WRITTEN EXERCISE
Convert the part of the records that opens with the line containing "1456x820 pixels." and closes with the line containing "pyautogui.click(x=82, y=494)" into a Markdown table with the columns Row and Text. Skip blank lines and number each remaining line in order.

Items from a dataset
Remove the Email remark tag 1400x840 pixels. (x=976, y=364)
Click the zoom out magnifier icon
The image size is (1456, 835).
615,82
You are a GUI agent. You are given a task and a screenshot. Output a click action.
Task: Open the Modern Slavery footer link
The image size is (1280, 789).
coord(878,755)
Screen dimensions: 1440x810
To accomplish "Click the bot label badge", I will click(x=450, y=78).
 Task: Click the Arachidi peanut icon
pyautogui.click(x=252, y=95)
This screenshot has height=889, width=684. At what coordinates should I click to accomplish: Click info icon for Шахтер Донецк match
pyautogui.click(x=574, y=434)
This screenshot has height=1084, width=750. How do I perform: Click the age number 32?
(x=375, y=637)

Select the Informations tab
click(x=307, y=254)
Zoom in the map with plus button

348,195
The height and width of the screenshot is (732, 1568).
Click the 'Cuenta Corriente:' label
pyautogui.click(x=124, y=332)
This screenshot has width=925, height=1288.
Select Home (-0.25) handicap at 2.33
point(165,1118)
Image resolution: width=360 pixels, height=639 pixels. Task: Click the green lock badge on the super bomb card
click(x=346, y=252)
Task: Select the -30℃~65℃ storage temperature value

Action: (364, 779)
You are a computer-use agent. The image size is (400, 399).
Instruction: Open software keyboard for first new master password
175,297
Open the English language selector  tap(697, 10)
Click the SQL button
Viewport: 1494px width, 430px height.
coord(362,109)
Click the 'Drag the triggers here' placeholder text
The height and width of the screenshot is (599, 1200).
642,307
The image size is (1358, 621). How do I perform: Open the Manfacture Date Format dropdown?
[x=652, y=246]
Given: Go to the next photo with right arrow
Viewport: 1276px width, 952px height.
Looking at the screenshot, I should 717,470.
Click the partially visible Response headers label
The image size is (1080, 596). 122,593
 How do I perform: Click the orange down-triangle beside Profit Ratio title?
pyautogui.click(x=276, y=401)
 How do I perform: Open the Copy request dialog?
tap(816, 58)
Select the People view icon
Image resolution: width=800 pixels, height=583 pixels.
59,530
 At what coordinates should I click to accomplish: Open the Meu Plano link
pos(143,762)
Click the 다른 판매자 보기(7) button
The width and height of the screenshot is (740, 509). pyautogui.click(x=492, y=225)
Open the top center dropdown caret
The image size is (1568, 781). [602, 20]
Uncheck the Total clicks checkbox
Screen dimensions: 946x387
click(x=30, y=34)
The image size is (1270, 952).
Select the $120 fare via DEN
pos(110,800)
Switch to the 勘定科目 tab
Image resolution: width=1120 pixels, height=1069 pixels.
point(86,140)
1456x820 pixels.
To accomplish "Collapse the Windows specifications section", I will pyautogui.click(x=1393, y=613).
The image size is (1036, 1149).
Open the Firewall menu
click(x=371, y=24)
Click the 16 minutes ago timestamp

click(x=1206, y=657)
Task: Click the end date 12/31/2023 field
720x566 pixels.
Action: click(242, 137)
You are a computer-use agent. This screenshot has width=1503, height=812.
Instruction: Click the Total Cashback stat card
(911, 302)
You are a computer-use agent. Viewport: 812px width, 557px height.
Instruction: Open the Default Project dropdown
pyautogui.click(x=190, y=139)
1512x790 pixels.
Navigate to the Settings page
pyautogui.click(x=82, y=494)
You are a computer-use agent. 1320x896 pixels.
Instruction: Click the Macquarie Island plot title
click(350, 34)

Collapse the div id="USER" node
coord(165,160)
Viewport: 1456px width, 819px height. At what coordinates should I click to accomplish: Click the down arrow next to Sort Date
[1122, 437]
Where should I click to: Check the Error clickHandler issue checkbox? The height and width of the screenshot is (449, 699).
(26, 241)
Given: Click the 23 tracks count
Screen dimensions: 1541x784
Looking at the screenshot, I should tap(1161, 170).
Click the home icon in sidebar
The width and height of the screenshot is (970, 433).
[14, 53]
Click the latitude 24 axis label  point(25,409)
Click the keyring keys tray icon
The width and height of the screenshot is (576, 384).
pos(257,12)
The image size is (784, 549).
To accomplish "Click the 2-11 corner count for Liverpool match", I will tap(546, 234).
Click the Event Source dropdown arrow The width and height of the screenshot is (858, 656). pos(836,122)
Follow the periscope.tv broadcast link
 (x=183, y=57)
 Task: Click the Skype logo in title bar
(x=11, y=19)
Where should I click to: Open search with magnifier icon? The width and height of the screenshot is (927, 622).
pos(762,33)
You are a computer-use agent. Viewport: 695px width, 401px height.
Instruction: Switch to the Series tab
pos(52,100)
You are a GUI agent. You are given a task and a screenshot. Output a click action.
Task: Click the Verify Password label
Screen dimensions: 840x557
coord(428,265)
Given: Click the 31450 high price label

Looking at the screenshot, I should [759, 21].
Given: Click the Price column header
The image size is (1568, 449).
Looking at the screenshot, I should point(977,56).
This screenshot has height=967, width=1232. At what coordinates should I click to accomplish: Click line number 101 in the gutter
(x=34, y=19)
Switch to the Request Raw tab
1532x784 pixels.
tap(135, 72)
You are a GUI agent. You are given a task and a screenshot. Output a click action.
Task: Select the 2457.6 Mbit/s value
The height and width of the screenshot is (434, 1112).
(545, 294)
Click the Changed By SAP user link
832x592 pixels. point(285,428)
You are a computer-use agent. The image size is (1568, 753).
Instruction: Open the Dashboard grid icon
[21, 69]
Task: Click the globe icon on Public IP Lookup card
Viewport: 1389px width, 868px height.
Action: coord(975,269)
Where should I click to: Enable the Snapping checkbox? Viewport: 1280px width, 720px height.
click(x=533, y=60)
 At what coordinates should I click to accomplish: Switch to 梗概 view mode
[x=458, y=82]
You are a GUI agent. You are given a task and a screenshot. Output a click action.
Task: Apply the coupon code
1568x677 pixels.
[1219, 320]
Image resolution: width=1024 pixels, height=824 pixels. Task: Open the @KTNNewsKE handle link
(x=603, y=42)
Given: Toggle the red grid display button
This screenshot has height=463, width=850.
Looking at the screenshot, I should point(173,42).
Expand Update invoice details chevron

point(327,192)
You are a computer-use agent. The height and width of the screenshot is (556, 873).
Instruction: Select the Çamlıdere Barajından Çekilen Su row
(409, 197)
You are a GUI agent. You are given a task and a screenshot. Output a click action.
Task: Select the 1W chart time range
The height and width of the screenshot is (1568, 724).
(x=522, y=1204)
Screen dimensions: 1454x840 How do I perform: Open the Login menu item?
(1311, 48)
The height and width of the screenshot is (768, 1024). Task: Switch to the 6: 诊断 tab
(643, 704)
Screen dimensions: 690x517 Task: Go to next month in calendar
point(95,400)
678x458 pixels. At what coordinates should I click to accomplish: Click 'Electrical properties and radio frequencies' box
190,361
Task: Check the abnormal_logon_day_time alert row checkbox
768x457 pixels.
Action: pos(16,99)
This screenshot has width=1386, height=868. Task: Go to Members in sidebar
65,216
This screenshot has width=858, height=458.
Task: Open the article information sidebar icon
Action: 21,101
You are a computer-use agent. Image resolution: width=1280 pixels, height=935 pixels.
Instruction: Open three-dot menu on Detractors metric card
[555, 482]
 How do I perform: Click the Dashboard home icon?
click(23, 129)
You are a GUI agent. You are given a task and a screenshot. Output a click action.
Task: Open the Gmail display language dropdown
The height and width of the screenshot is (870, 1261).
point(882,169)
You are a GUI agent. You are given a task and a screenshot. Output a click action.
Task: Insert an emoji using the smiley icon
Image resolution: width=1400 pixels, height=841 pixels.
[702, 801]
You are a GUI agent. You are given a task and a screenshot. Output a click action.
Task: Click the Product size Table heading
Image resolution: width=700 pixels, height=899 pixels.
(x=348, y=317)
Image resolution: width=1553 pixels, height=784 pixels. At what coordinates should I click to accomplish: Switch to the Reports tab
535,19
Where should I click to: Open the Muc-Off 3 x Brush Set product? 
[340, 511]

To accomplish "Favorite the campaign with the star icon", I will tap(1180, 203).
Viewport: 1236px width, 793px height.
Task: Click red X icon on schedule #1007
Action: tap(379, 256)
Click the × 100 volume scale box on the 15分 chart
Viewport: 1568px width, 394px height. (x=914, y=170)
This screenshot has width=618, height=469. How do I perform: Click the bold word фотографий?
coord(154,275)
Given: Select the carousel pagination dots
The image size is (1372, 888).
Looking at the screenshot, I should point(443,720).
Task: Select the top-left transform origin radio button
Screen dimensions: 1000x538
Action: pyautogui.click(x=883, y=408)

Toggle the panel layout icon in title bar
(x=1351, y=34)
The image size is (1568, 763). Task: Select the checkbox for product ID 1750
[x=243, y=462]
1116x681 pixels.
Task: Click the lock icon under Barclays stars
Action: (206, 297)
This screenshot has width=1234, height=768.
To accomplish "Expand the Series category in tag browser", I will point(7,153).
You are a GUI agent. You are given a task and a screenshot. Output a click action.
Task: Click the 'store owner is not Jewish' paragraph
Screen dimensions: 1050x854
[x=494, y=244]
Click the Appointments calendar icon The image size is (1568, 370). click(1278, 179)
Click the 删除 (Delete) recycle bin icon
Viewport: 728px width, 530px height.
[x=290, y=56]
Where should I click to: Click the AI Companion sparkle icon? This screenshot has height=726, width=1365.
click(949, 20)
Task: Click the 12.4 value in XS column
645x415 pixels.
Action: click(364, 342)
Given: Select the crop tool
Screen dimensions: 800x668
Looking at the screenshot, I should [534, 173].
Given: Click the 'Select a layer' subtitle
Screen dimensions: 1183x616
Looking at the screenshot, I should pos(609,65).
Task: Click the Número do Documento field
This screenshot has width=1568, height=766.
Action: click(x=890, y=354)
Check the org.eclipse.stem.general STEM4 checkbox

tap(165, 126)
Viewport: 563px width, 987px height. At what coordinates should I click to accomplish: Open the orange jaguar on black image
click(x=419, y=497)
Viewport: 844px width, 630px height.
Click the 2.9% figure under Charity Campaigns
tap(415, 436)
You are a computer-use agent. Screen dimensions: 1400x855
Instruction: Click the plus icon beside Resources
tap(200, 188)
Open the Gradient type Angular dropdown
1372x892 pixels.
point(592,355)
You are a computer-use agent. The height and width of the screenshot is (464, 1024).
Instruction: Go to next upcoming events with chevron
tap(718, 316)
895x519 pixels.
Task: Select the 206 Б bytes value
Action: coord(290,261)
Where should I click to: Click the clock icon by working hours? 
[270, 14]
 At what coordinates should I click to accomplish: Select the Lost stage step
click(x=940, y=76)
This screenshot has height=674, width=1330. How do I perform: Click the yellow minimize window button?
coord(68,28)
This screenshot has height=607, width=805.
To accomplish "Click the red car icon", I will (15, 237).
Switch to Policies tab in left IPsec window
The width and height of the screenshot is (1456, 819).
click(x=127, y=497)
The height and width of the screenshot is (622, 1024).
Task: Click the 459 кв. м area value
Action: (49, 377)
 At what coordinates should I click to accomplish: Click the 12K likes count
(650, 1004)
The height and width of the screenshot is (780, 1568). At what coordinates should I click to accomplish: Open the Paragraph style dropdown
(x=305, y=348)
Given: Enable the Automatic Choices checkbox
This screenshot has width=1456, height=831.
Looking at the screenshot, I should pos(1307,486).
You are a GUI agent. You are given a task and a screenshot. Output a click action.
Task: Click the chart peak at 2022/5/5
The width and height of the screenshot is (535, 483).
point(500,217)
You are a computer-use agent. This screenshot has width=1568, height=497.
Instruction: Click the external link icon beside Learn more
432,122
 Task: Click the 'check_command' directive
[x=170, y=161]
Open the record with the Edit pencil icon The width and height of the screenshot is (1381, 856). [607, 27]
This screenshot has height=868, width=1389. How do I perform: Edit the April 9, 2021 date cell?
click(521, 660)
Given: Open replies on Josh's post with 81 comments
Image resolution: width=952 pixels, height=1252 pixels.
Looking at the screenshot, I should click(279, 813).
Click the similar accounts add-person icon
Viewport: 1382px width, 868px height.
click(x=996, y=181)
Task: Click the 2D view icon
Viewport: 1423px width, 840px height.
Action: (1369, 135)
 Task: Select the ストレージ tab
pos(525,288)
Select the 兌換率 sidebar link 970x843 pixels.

REPLY
| Row | Text |
|---|---|
| 1 | 1456x820 pixels. |
| 2 | To accomplish "Collapse the Windows specifications section", I will pyautogui.click(x=1393, y=613). |
| 3 | The image size is (1036, 1149). |
| 4 | Open the Firewall menu |
| 5 | click(x=371, y=24) |
| 6 | Click the 16 minutes ago timestamp |
| 7 | click(x=1206, y=657) |
| 8 | Task: Click the end date 12/31/2023 field |
| 9 | 720x566 pixels. |
| 10 | Action: click(242, 137) |
| 11 | You are a computer-use agent. This screenshot has width=1503, height=812. |
| 12 | Instruction: Click the Total Cashback stat card |
| 13 | (911, 302) |
| 14 | You are a computer-use agent. Viewport: 812px width, 557px height. |
| 15 | Instruction: Open the Default Project dropdown |
| 16 | pyautogui.click(x=190, y=139) |
| 17 | 1512x790 pixels. |
| 18 | Navigate to the Settings page |
| 19 | pyautogui.click(x=82, y=494) |